+++ 原文

5.心脏送到广东时,为麦氏女的丈夫发觉,他“心存报复”(原文的字眼,可见作者有意写复仇小说),更拦截仆人的礼品,把心脏夺去,而且让厨子将心脏煮成美味,送给麦氏女吃,以“羞辱”她的情感逾越婚姻界限的“无耻”!

6.麦氏女起先并不知情,觉得丈夫送来的“野猪心”美味可口!这时丈夫才对她说,“这颗心活着的时候,是您最喜欢的!”

7.这么恐怖的冷讽,麦氏女听了,简直是个晴天霹雳,晕了过去。但她醒来时,很镇定,责其夫的“多情”,(正言若反!指责他刻薄、妒忌!)把她情人的心,葬于自己腹中,让他死得其所!让他有一个珍重的坟墓做归宿。说完,便把自己幽禁于石室,绝食而死!

显然,小说比较含蓄,如果对照文本原型模式,麦氏女应该是敢于追求自由意志、以死殉情的女英雄,是反夫权、反专制的巾帼!简约是这篇文本的特色,意在言外。

(二)情节的来源

《十日谈》两个短篇是《情人心脏》的来源。

《十日谈》作者是意大利的薄伽丘(1313-1375)。他住在人文氛围浓厚佛罗伦萨,不幸当时发生黑死病,市民纷纷远离市区,到乡下避难。实际上,佛罗伦萨除了公共卫生出了严重的问题,社会风气也堕落,贪污腐败处处可见。作为薄伽丘的先行者但丁,感到气愤和失望,他猛烈地公开抨击,因而遭到佛罗伦萨当局放逐。薄伽丘很敬佩但丁的道德文章,他的《十日谈》继承但丁这种敢怒敢言的批判精神。他的中短篇小说,无论是喜剧、悲剧,都于嬉笑怒骂中,针砭时弊。《十日谈》第四天的故事,一反前三天讲述的喜剧故事,讲的是悲惨的爱情,对当时上流社会的势利、残暴与专横,予以无情的鞭笞。

++++++

#### [练习各题]
a - 请根据原文回答下列问题:
(i) 麦氏女起先以为丈夫送来的是什么心?
(ii) 麦氏女醒来说完话后,是怎样死去的?
(iii) 《十日谈》的作者是谁?是哪国人?
b - 请逐字重打原文中的一段:从含有“显然,小说比较含蓄,如果对照”的地方开始,到“残暴与专横,予以无情的鞭笞。”为止。

+++ 数据列表

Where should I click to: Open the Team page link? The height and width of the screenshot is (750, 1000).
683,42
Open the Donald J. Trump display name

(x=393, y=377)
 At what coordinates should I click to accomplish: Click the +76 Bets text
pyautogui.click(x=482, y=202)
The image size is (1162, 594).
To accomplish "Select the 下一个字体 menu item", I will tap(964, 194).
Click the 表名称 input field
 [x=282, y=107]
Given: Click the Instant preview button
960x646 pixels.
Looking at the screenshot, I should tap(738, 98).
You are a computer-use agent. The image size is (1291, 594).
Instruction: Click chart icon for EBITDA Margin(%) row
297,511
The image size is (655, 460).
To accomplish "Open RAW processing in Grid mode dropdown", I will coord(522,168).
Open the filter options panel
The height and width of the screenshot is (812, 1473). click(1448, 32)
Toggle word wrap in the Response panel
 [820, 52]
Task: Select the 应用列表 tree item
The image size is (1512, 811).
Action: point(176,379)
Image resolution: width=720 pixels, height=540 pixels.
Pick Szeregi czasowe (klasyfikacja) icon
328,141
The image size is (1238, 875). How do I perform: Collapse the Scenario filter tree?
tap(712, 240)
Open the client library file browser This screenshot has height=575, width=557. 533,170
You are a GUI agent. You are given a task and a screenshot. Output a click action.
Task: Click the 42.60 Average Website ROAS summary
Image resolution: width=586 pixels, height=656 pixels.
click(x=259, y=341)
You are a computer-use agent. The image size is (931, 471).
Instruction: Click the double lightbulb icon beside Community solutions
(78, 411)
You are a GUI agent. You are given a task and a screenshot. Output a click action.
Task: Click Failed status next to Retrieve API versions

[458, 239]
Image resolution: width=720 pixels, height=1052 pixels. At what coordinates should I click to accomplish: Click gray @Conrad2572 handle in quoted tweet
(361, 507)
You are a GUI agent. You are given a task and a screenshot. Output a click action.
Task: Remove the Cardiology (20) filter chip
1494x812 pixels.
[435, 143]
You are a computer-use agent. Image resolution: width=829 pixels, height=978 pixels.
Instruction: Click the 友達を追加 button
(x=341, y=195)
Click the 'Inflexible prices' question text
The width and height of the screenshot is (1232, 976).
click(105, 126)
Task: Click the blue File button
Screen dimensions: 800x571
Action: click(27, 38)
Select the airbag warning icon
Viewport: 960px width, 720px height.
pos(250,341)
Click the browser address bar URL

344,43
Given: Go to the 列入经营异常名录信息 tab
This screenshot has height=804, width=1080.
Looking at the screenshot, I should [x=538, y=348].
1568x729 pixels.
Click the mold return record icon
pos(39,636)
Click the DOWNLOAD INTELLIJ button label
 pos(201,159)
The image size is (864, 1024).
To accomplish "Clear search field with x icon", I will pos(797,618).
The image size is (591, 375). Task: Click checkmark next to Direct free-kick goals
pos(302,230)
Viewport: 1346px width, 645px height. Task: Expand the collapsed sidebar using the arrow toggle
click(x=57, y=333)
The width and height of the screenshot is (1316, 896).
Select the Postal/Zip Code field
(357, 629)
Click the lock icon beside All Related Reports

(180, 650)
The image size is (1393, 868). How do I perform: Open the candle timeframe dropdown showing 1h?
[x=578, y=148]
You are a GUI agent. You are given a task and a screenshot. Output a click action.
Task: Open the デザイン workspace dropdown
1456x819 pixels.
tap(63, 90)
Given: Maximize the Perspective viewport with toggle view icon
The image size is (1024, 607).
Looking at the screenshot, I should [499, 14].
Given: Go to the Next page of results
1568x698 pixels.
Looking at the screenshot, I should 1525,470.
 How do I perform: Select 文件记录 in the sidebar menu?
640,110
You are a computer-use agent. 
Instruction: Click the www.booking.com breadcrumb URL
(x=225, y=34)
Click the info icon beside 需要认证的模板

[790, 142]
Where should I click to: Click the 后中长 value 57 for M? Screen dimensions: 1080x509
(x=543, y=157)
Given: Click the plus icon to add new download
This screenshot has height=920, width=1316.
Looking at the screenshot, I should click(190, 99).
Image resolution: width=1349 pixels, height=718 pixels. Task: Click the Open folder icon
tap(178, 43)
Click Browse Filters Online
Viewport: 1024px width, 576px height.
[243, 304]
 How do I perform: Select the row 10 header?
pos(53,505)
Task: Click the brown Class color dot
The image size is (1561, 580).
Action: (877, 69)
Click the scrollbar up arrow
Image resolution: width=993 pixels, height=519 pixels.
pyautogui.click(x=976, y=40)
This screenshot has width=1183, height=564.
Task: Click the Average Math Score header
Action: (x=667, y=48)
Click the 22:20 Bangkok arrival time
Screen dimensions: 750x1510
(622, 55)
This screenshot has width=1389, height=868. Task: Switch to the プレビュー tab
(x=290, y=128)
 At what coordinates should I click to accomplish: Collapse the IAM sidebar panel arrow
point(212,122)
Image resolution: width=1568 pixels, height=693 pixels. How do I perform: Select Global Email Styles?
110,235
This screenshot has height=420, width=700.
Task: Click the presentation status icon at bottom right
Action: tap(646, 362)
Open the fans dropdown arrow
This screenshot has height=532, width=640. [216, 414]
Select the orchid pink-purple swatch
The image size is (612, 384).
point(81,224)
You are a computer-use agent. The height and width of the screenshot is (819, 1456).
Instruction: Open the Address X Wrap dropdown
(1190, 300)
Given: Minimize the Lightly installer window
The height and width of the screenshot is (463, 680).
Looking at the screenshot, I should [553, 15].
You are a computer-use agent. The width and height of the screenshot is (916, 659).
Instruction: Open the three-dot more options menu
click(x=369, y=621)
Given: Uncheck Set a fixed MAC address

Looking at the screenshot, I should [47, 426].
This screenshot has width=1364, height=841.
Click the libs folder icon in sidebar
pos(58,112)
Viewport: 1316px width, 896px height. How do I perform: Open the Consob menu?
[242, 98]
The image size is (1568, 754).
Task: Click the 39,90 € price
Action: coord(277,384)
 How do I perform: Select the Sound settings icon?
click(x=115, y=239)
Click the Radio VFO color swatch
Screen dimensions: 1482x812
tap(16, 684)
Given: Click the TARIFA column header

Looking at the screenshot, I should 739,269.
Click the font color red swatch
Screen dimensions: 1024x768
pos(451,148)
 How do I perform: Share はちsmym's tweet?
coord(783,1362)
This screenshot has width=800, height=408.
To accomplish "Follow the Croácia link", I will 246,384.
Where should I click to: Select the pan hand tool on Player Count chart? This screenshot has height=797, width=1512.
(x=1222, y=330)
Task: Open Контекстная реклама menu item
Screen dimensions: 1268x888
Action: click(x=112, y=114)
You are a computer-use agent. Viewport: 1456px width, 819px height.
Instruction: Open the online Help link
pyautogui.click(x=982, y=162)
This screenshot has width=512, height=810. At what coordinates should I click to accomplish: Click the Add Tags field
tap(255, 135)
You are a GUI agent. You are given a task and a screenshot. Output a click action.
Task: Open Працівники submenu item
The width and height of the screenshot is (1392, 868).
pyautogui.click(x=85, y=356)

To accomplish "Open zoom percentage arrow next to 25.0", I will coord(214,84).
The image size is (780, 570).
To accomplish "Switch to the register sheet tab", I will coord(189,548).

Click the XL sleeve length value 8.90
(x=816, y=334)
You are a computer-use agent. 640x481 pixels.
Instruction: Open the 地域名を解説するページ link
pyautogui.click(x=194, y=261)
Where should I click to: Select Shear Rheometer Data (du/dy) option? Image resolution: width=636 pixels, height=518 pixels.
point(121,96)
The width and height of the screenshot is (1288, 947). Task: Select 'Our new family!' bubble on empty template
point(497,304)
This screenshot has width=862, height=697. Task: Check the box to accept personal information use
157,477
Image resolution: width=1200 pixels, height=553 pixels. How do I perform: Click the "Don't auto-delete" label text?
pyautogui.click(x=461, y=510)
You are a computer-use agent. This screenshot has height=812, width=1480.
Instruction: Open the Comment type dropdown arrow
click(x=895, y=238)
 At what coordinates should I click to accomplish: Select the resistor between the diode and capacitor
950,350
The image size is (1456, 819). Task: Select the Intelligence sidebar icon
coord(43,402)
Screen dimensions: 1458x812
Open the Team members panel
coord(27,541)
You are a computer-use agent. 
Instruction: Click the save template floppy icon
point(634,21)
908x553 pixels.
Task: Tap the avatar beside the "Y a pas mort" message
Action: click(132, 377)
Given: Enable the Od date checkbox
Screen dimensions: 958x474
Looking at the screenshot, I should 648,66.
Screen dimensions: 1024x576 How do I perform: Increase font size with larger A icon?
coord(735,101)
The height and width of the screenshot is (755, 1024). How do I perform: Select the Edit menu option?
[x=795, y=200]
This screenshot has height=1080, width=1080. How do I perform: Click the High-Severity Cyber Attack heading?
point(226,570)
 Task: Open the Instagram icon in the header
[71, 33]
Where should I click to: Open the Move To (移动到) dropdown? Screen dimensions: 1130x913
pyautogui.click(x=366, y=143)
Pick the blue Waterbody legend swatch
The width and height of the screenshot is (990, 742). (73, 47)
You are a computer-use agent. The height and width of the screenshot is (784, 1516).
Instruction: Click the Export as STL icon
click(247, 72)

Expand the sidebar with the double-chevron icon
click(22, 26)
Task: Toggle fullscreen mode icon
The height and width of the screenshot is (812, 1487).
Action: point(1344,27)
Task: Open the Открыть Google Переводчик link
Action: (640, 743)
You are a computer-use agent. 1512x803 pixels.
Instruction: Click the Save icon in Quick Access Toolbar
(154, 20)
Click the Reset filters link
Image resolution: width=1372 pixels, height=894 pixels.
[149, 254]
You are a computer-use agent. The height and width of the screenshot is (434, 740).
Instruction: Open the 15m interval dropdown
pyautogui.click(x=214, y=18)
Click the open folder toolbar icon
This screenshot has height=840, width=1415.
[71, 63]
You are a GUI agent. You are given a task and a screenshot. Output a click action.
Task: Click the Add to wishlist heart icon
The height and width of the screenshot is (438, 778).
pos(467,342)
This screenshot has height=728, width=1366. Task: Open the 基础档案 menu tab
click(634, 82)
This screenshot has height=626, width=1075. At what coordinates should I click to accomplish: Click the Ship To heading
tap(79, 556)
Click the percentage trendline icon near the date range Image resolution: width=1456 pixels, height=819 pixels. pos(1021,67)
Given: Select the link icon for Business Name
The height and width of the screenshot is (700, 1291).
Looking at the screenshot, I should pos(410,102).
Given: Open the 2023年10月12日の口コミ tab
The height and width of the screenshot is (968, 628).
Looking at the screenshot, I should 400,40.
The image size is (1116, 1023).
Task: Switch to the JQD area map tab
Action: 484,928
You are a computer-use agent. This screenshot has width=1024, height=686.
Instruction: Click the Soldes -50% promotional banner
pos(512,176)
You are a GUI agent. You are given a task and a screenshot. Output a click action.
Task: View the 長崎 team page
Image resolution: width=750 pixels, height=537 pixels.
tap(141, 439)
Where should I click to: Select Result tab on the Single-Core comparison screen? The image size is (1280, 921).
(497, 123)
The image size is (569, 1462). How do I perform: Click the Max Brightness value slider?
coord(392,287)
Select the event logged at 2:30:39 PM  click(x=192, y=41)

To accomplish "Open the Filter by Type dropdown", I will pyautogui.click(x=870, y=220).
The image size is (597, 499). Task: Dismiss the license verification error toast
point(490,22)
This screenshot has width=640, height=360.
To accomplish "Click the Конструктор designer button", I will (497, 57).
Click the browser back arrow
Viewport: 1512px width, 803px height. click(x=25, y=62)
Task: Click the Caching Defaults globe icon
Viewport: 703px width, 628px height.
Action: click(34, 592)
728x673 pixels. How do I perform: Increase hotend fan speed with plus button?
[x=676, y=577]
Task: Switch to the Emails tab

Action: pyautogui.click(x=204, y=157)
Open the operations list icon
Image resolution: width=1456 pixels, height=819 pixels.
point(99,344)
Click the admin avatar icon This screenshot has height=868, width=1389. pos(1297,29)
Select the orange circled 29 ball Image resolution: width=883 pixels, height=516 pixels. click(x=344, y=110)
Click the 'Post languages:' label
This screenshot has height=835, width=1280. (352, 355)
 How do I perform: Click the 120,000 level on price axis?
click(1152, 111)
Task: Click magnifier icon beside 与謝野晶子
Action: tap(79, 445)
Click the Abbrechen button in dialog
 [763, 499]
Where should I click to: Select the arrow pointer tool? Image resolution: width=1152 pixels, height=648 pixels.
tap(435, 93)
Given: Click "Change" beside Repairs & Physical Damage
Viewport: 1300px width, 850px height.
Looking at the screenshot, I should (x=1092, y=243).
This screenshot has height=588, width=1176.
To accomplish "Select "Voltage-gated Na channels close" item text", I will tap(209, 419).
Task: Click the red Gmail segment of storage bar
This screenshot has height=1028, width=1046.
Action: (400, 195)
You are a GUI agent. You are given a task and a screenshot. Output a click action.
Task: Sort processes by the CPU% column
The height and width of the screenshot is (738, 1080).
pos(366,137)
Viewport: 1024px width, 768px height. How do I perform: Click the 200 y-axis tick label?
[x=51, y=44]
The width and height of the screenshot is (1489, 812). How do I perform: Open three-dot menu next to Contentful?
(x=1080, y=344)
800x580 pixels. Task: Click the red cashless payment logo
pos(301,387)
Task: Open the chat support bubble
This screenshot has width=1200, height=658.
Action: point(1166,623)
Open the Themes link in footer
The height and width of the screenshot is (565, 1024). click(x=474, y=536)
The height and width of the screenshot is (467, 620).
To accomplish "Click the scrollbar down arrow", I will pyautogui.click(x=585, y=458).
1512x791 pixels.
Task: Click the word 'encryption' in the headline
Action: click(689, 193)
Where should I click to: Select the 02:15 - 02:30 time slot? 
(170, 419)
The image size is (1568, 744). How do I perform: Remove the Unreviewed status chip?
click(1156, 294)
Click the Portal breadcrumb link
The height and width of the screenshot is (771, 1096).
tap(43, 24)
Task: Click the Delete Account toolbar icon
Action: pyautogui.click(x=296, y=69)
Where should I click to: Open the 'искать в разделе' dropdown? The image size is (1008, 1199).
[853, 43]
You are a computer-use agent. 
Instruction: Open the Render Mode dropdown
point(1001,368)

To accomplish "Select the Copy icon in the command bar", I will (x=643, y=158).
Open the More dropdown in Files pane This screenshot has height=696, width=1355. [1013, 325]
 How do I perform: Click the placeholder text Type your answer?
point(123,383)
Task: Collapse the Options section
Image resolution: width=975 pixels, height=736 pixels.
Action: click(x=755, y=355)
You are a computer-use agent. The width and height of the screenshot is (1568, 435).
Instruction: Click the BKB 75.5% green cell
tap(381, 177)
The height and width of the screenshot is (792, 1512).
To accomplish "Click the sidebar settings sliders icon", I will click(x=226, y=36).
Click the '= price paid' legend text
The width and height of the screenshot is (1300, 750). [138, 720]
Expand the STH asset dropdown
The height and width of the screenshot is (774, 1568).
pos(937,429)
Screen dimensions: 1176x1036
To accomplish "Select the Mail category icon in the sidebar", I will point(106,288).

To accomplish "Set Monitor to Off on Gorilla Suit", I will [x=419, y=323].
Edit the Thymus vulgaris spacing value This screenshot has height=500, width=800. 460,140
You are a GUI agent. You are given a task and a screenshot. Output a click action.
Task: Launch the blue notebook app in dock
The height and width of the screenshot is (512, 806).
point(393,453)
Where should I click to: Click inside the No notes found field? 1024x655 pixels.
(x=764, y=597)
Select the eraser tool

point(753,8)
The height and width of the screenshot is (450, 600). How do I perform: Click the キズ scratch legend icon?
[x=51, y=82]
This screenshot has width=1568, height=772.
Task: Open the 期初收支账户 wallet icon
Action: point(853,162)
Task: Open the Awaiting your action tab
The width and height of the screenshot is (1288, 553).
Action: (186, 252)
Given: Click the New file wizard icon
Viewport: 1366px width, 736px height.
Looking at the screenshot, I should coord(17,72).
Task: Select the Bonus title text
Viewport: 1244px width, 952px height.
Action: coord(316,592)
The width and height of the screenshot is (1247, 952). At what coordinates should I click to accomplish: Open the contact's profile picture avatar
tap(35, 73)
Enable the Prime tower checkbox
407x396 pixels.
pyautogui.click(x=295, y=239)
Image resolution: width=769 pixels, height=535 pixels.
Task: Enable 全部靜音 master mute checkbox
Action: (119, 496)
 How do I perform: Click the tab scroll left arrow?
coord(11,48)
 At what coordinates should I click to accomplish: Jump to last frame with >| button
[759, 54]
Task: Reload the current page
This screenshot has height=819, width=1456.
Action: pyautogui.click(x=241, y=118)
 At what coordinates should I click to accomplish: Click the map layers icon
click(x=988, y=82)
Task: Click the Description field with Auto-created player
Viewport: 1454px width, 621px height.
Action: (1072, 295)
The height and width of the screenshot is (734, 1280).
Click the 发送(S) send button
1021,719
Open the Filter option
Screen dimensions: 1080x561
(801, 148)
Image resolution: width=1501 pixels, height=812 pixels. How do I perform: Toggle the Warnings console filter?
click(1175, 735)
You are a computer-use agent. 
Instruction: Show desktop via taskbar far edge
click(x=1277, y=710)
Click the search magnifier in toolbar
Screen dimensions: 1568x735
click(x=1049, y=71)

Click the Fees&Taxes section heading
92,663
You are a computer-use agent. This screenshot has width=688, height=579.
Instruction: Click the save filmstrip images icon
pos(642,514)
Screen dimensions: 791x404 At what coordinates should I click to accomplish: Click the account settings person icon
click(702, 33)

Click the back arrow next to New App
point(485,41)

++++++

#### [各题答案]
a -
(i) 野猪心。
(ii) 她把自己幽禁于石室,绝食而死。
(iii) 作者是薄伽丘(1313-1375),意大利人。

b -
显然,小说比较含蓄,如果对照文本原型模式,麦氏女应该是敢于追求自由意志、以死殉情的女英雄,是反夫权、反专制的巾帼!简约是这篇文本的特色,意在言外。

(二)情节的来源

《十日谈》两个短篇是《情人心脏》的来源。

《十日谈》作者是意大利的薄伽丘(1313-1375)。他住在人文氛围浓厚佛罗伦萨,不幸当时发生黑死病,市民纷纷远离市区,到乡下避难。实际上,佛罗伦萨除了公共卫生出了严重的问题,社会风气也堕落,贪污腐败处处可见。作为薄伽丘的先行者但丁,感到气愤和失望,他猛烈地公开抨击,因而遭到佛罗伦萨当局放逐。薄伽丘很敬佩但丁的道德文章,他的《十日谈》继承但丁这种敢怒敢言的批判精神。他的中短篇小说,无论是喜剧、悲剧,都于嬉笑怒骂中,针砭时弊。《十日谈》第四天的故事,一反前三天讲述的喜剧故事,讲的是悲惨的爱情,对当时上流社会的势利、残暴与专横,予以无情的鞭笞。